Tutorial: Prepare Supporting Experimental pKa Data File

Gaussian Process Regression (GPR) is a non-parametric regression technique that carries all training data along with optimized parameters to predict pKa values. The floes in this package use a GPR model with descriptors which are optimized for pKa prediction. You can supplement these models with your own experimental pKa data. However, the provided data needs to be prepared using the same format as the training data, that is, the pKa value is assigned to one microtransition and the descriptors are calculated and saved in the same order.

This tutorial uses the Prepare Supporting Experimental pKa Data File Floe. This floe assumes that experimental macro pKas are provided which are associated with a macrotransition (i.e., net charge transitions). This floe uses predicted micro- and macro- pKas to assign the experimental data one dominant microtransition (i.e., a single addition or removal of a proton). The output for this floe will have the descriptors associated with this microtransition associated to the experimental pKa. The output data is saved as an oedb file. If a user would like to see the data, it can be converted to a dataset by the Import File to Dataset Floe.

The output data file can be used as input for the other pKa floes in this package, as described in the Advanced Options parameter sections of the tutorials for the Generate Ionization States and Calculate LogD and pKa Exploration Floes.

The estimated cost of the Prepare Supporting Experimental pKa Data File Floe run is approximately $0.01/molecule.

Running the Floe

Find the Floe

  • Click the “Floe” button on the navigation bar to reach the Floe page.

  • Click on the Floes tab.

  • From the Categories Floe Filters, click on the ‘Packages’ drop-down to expand the list of packages, then select the OpenEye pKa Prediction Floes package.

  • A list of the pKa Prediction floes will now be visible to the right.
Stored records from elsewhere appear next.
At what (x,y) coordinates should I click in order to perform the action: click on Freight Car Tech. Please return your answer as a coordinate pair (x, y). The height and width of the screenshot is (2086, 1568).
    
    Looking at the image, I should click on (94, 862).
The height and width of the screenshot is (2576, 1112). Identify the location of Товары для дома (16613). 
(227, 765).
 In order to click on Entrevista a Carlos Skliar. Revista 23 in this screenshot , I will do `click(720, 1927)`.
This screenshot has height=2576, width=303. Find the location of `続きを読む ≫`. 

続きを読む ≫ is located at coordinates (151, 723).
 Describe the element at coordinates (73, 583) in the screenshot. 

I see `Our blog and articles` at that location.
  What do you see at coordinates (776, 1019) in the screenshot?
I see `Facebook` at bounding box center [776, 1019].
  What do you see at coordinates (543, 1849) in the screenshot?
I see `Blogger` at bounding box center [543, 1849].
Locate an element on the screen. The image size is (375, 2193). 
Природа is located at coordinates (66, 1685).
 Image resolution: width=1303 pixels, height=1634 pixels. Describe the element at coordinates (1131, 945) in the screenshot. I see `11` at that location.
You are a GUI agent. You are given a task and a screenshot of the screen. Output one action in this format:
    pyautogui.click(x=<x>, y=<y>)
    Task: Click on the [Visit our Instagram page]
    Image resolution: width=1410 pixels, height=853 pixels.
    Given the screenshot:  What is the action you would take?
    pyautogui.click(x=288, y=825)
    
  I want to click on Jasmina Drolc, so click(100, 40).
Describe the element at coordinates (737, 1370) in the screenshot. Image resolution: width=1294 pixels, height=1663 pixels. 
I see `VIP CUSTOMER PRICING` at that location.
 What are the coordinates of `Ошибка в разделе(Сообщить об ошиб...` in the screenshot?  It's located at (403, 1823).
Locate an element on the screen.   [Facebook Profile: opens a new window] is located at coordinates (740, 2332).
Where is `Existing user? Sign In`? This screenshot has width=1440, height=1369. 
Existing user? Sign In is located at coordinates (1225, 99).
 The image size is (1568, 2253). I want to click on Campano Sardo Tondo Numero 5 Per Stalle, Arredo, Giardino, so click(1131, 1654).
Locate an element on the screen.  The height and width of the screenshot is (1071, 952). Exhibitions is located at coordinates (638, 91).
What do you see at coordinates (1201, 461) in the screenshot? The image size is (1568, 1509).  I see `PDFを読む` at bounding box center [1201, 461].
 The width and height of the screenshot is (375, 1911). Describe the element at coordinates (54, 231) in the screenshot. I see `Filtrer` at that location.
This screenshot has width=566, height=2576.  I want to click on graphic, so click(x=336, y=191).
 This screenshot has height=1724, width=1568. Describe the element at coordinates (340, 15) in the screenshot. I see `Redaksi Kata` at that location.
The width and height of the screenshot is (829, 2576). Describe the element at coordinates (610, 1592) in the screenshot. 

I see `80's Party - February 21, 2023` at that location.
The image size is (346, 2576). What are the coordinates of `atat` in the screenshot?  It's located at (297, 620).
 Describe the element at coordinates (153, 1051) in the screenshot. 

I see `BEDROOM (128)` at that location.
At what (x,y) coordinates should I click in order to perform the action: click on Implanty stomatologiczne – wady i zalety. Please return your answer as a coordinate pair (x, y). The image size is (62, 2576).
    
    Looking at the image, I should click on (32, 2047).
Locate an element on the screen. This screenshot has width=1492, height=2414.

Select the Prepare Supporting Experimental pKa Data File Floe.

  • Alternatively, you can enter the name of the floe in the search bar.

pKa_floe_dataprep_title.png

Figure 1. The brief description of the Prepare Supporting Experimental pKa Data File Floe.

Click the “Launch Floe” button to open the Job Form.

Floe Parameters

Specify the parameter settings as indicated below.

Output Path: Select the path where you want to save output of this floe. For this tutorial, use pKa Floes Tutorial/My Data/Tutorial_Output/DataPrep, as shown in Figure 2.

dataprep_floe_00_path

Figure 2. The output path for the floe.

Inputs

dataprep_floe_01_in

Figure 3. The tutorial input dataset.

Dataset to Prepare Supporting Data File for: This is the input dataset for this floe where the primary molecule will be used to generate corresponding pKa data. The pKa value and its error estimates (if available) should be in specifically titled fields. Those should be in fields named:

  • pKa and pKa_std (if all records have a single pKa value)

  • exp_pKas and exp_pKas_std (if single or multiple values are present for a record). Those values should be included as a list of single or multiple values.

For this tutorial, use ‘input_exp_data’ as the input dataset. This sample dataset contains 100 molecules with multiple pKa values in the field named ‘exp_pKas’ and corresponding error values in ‘exp_pKas_std’. Figure 4 shows the molecules in this dataset.

00_input_exp_dataset

Figure 4. Structures of the molecules in the sample input dataset.

The sample pKa dataset for this tutorial can be downloaded here.

Input Experimental pKa Dataset

Input Exp pKa Dataset

Outputs

Specify the names of the output file and failure output datasets here.

Supporting Experimental pKa Data File: Name the prepared output file ‘supporting_exp_data’. There is no need to specify the file extension: the floe will write an oedb file.

Molecule Where Failed to Match Exp Data with Predicted pKa: This parameter assigns an output dataset for instances where the floe failed to match an experimental pKa to a predicted pKa and thus was not able to assign it to any microtransition. Use ‘exp_data_match_failed’ for this tutorial.

Failed descriptors calculation: This parameter assigns an output dataset for instances where the floe fails to calculate descriptors for any molecules. Use ‘exp_data_descriptors_failed’ for this tutorial.

dataprep_floe_02_out

Figure 5. The floe output parameters.

Options

Maximum Difference between Experimental and Predicted pKa: This parameter describes the maximum difference allowed between the experimental pKa and the predicted pKa to match them while preparing dataset. The default value is 1.5. You can modify this value to make matching of the experimental and predicted pKa values to be less or more strict. For this tutorial, keep it at the default value of 1.5.

dataprep_floe_03_opt

Figure 6. The Options floe parameter.

When all parameters have been set, click the “Start Job” button to run the floe.

Floe Results

dataprep_floe_04_run

Figure 7. An overview of the cubes in the completed floe.

Floe Output Dataset

The floe will have written the prepared data file as supporting_exp_data.oedb. The file was named in the Supporting Experimental pKa Data File parameter under Advanced Options. This is the prepared experimental data file which can be used in the other pKa floes as supporting experimental data to the current model.